熒光測量法推斷 mRNA 起始濃度是一種基於 RT-PCR 技術的核酸定量方法。該方法通過在反應體系中加入可與雙鏈 DNA 特異性結合的熒光染料，實時監測 PCR 擴增進程，從而對樣本中初始的 mRNA 濃度進行精確定量或相對比較。
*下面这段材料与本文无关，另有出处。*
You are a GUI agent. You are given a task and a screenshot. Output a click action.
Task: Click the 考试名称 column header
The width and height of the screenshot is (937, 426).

該方法的核心是 定量 RT-PCR。其過程主要包括兩步： 1. **逆轉錄**：使用 逆轉錄酶 將目標 mRNA 逆轉錄為互補 DNA（cDNA）。 2. **熒光定量 PCR**：以 cDNA 為模板進行 PCR 擴增。反應體系中添加了只能與雙鏈 DNA 結合併發出熒光的染料（如 SYBR Green I）。隨着擴增產物（雙鏈 DNA）的積累，熒光信號不斷增強。

定量依據在於，PCR 產物達到特定熒光閾值（通常設定為擴增曲線指數增長期的一半最大值）所需的循環數（Ct 值）與起始模板的濃度成反比。起始濃度越高的樣本，達到該閾值所需的循環數越少。通過比較不同樣本的 Ct 值，即可精確確定它們之間 mRNA 的相對含量。

• **樣本製備**：需從組織或細胞中純化得到總 RNA，並務必去除其中混雜的 DNA，可通過純化或酶降解實現，以避免背景干擾。
• **引物特異性**：需使用與目標 mRNA 序列特異性匹配的 DNA 引物，以確保擴增的特異性。
• **應用範圍**：該方法最適合對表達水平較高的 mRNA 進行定量。對於極低豐度（稀有）的 RNA，定量甚至鑑定的難度會顯著增加。

相較於傳統終點法 PCR，該熒光測量法實現了對擴增過程的實時、連續監測，具有更高的準確性和更寬的動態範圍，是分子生物學和醫學研究中 mRNA 表達分析的金標準之一。